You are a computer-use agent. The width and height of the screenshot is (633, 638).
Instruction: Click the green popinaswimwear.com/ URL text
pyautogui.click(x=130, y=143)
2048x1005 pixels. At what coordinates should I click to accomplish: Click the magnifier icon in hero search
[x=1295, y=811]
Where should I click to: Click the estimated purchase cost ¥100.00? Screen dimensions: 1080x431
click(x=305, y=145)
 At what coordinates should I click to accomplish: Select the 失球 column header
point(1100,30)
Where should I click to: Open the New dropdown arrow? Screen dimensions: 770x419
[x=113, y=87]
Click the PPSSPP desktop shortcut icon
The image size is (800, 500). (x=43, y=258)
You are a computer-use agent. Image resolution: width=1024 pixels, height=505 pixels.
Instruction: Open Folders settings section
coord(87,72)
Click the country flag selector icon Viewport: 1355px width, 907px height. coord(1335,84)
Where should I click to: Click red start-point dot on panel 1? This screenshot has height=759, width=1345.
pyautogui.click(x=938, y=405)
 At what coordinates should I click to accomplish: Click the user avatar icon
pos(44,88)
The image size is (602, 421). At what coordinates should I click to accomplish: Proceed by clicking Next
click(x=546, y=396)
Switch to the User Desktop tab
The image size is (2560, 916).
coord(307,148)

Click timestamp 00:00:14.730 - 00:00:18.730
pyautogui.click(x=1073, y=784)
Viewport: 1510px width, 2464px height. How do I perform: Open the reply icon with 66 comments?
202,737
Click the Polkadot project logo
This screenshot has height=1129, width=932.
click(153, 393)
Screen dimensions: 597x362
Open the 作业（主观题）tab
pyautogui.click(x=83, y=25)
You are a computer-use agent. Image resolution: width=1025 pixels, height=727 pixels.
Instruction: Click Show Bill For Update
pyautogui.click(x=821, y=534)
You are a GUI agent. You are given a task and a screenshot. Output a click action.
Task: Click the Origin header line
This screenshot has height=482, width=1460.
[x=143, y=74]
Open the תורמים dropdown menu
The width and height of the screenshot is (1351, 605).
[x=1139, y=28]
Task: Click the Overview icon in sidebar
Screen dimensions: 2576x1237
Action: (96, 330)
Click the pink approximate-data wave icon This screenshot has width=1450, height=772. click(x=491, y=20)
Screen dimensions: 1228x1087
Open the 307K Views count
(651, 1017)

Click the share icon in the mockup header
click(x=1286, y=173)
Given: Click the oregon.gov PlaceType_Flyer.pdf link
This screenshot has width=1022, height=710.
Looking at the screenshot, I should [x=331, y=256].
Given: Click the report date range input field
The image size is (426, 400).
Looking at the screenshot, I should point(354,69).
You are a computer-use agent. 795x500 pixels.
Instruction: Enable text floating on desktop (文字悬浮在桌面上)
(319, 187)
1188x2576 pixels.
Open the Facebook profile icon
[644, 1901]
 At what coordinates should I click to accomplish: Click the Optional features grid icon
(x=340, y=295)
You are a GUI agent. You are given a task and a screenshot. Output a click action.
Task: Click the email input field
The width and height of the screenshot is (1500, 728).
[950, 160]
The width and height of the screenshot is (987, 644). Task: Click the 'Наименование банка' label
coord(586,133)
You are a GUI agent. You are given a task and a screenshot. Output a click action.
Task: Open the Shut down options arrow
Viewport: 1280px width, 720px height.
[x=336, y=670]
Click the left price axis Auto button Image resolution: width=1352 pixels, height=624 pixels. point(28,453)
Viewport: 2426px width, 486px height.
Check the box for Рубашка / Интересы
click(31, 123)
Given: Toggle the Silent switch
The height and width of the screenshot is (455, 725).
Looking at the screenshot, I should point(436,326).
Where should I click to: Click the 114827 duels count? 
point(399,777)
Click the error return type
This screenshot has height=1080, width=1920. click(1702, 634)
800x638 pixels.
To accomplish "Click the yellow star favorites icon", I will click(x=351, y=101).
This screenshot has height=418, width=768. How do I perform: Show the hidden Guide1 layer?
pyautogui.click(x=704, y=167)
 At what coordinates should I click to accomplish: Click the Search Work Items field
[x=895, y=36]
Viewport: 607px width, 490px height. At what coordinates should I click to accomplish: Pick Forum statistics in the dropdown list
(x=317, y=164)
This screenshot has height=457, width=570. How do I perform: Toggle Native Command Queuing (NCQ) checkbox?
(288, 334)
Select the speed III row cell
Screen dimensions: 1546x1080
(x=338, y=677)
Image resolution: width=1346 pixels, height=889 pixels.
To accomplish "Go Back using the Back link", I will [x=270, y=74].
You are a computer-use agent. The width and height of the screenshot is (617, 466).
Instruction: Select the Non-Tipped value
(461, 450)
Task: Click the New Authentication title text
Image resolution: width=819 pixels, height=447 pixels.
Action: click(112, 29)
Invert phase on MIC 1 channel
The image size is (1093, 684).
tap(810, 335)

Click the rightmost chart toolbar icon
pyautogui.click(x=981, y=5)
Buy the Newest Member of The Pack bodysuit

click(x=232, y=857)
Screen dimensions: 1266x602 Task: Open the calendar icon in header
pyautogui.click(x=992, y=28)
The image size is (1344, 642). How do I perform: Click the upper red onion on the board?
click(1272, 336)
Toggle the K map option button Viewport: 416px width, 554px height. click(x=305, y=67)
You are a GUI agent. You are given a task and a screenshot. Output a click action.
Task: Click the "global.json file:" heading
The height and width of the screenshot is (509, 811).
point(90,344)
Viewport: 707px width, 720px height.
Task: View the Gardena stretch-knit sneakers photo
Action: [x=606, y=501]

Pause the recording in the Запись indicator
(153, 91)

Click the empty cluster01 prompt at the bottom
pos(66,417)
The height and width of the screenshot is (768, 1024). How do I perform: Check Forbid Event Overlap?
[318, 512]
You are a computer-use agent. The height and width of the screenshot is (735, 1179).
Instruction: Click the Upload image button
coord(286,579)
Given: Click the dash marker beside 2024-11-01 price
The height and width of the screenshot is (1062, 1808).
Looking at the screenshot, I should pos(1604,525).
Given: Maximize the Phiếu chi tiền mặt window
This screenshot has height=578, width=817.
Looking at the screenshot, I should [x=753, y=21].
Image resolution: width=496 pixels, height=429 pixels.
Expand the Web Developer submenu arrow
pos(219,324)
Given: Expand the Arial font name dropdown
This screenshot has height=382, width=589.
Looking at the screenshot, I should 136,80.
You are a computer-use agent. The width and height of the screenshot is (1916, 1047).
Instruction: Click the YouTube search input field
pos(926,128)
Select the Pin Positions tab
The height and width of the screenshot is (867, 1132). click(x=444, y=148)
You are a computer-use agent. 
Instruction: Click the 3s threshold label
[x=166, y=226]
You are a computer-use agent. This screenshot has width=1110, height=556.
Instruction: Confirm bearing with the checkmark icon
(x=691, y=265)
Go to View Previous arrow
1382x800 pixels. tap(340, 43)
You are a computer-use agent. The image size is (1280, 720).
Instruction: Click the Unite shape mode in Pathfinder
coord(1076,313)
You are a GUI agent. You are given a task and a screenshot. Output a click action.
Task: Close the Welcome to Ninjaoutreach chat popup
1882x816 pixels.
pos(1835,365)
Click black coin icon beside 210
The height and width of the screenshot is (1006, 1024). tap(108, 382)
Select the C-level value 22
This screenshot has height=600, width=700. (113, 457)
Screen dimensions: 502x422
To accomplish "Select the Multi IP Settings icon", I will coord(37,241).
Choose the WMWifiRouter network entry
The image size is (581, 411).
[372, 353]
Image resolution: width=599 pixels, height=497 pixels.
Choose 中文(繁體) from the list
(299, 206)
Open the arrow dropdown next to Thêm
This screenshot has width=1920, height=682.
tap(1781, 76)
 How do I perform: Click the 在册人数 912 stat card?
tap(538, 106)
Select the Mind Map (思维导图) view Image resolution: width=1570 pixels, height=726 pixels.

○ ○ ○

## [PROBLEM DETAILS]
Would you set down every record again, exactly as it appears above?

## [RESULT OF THE EXERCISE]
You are a computer-use agent. The width and height of the screenshot is (633, 638).
Instruction: Click the green popinaswimwear.com/ URL text
pyautogui.click(x=130, y=143)
2048x1005 pixels. At what coordinates should I click to accomplish: Click the magnifier icon in hero search
[x=1295, y=811]
Where should I click to: Click the estimated purchase cost ¥100.00? Screen dimensions: 1080x431
click(x=305, y=145)
 At what coordinates should I click to accomplish: Select the 失球 column header
point(1100,30)
Where should I click to: Open the New dropdown arrow? Screen dimensions: 770x419
[x=113, y=87]
Click the PPSSPP desktop shortcut icon
The image size is (800, 500). (x=43, y=258)
You are a computer-use agent. Image resolution: width=1024 pixels, height=505 pixels.
Instruction: Open Folders settings section
coord(87,72)
Click the country flag selector icon Viewport: 1355px width, 907px height. coord(1335,84)
Where should I click to: Click red start-point dot on panel 1? This screenshot has height=759, width=1345.
pyautogui.click(x=938, y=405)
 At what coordinates should I click to accomplish: Click the user avatar icon
pos(44,88)
The image size is (602, 421). At what coordinates should I click to accomplish: Proceed by clicking Next
click(x=546, y=396)
Switch to the User Desktop tab
The image size is (2560, 916).
coord(307,148)

Click timestamp 00:00:14.730 - 00:00:18.730
pyautogui.click(x=1073, y=784)
Viewport: 1510px width, 2464px height. How do I perform: Open the reply icon with 66 comments?
202,737
Click the Polkadot project logo
This screenshot has height=1129, width=932.
click(153, 393)
Screen dimensions: 597x362
Open the 作业（主观题）tab
pyautogui.click(x=83, y=25)
You are a computer-use agent. Image resolution: width=1025 pixels, height=727 pixels.
Instruction: Click Show Bill For Update
pyautogui.click(x=821, y=534)
You are a GUI agent. You are given a task and a screenshot. Output a click action.
Task: Click the Origin header line
This screenshot has height=482, width=1460.
[x=143, y=74]
Open the תורמים dropdown menu
The width and height of the screenshot is (1351, 605).
[x=1139, y=28]
Task: Click the Overview icon in sidebar
Screen dimensions: 2576x1237
Action: (96, 330)
Click the pink approximate-data wave icon This screenshot has width=1450, height=772. click(x=491, y=20)
Screen dimensions: 1228x1087
Open the 307K Views count
(651, 1017)

Click the share icon in the mockup header
click(x=1286, y=173)
Given: Click the oregon.gov PlaceType_Flyer.pdf link
This screenshot has width=1022, height=710.
Looking at the screenshot, I should [x=331, y=256].
Given: Click the report date range input field
The image size is (426, 400).
Looking at the screenshot, I should point(354,69).
You are a computer-use agent. 795x500 pixels.
Instruction: Enable text floating on desktop (文字悬浮在桌面上)
(319, 187)
1188x2576 pixels.
Open the Facebook profile icon
[644, 1901]
 At what coordinates should I click to accomplish: Click the Optional features grid icon
(x=340, y=295)
You are a GUI agent. You are given a task and a screenshot. Output a click action.
Task: Click the email input field
The width and height of the screenshot is (1500, 728).
[950, 160]
The width and height of the screenshot is (987, 644). Task: Click the 'Наименование банка' label
coord(586,133)
You are a GUI agent. You are given a task and a screenshot. Output a click action.
Task: Open the Shut down options arrow
Viewport: 1280px width, 720px height.
[x=336, y=670]
Click the left price axis Auto button Image resolution: width=1352 pixels, height=624 pixels. point(28,453)
Viewport: 2426px width, 486px height.
Check the box for Рубашка / Интересы
click(31, 123)
Given: Toggle the Silent switch
The height and width of the screenshot is (455, 725).
Looking at the screenshot, I should point(436,326).
Where should I click to: Click the 114827 duels count? 
point(399,777)
Click the error return type
This screenshot has height=1080, width=1920. click(1702, 634)
800x638 pixels.
To accomplish "Click the yellow star favorites icon", I will click(x=351, y=101).
This screenshot has height=418, width=768. How do I perform: Show the hidden Guide1 layer?
pyautogui.click(x=704, y=167)
 At what coordinates should I click to accomplish: Click the Search Work Items field
[x=895, y=36]
Viewport: 607px width, 490px height. At what coordinates should I click to accomplish: Pick Forum statistics in the dropdown list
(x=317, y=164)
This screenshot has height=457, width=570. How do I perform: Toggle Native Command Queuing (NCQ) checkbox?
(288, 334)
Select the speed III row cell
Screen dimensions: 1546x1080
(x=338, y=677)
Image resolution: width=1346 pixels, height=889 pixels.
To accomplish "Go Back using the Back link", I will [x=270, y=74].
You are a computer-use agent. The width and height of the screenshot is (617, 466).
Instruction: Select the Non-Tipped value
(461, 450)
Task: Click the New Authentication title text
Image resolution: width=819 pixels, height=447 pixels.
Action: click(112, 29)
Invert phase on MIC 1 channel
The image size is (1093, 684).
tap(810, 335)

Click the rightmost chart toolbar icon
pyautogui.click(x=981, y=5)
Buy the Newest Member of The Pack bodysuit

click(x=232, y=857)
Screen dimensions: 1266x602 Task: Open the calendar icon in header
pyautogui.click(x=992, y=28)
The image size is (1344, 642). How do I perform: Click the upper red onion on the board?
click(1272, 336)
Toggle the K map option button Viewport: 416px width, 554px height. click(x=305, y=67)
You are a GUI agent. You are given a task and a screenshot. Output a click action.
Task: Click the "global.json file:" heading
The height and width of the screenshot is (509, 811).
point(90,344)
Viewport: 707px width, 720px height.
Task: View the Gardena stretch-knit sneakers photo
Action: [x=606, y=501]

Pause the recording in the Запись indicator
(153, 91)

Click the empty cluster01 prompt at the bottom
pos(66,417)
The height and width of the screenshot is (768, 1024). How do I perform: Check Forbid Event Overlap?
[318, 512]
You are a computer-use agent. The height and width of the screenshot is (735, 1179).
Instruction: Click the Upload image button
coord(286,579)
Given: Click the dash marker beside 2024-11-01 price
The height and width of the screenshot is (1062, 1808).
Looking at the screenshot, I should pos(1604,525).
Given: Maximize the Phiếu chi tiền mặt window
This screenshot has height=578, width=817.
Looking at the screenshot, I should [x=753, y=21].
Image resolution: width=496 pixels, height=429 pixels.
Expand the Web Developer submenu arrow
pos(219,324)
Given: Expand the Arial font name dropdown
This screenshot has height=382, width=589.
Looking at the screenshot, I should 136,80.
You are a computer-use agent. The width and height of the screenshot is (1916, 1047).
Instruction: Click the YouTube search input field
pos(926,128)
Select the Pin Positions tab
The height and width of the screenshot is (867, 1132). click(x=444, y=148)
You are a computer-use agent. 
Instruction: Click the 3s threshold label
[x=166, y=226]
You are a computer-use agent. This screenshot has width=1110, height=556.
Instruction: Confirm bearing with the checkmark icon
(x=691, y=265)
Go to View Previous arrow
1382x800 pixels. tap(340, 43)
You are a computer-use agent. The image size is (1280, 720).
Instruction: Click the Unite shape mode in Pathfinder
coord(1076,313)
You are a GUI agent. You are given a task and a screenshot. Output a click action.
Task: Close the Welcome to Ninjaoutreach chat popup
1882x816 pixels.
pos(1835,365)
Click black coin icon beside 210
The height and width of the screenshot is (1006, 1024). tap(108, 382)
Select the C-level value 22
This screenshot has height=600, width=700. (113, 457)
Screen dimensions: 502x422
To accomplish "Select the Multi IP Settings icon", I will coord(37,241).
Choose the WMWifiRouter network entry
The image size is (581, 411).
[372, 353]
Image resolution: width=599 pixels, height=497 pixels.
Choose 中文(繁體) from the list
(299, 206)
Open the arrow dropdown next to Thêm
This screenshot has width=1920, height=682.
tap(1781, 76)
 How do I perform: Click the 在册人数 912 stat card?
tap(538, 106)
Select the Mind Map (思维导图) view Image resolution: width=1570 pixels, height=726 pixels.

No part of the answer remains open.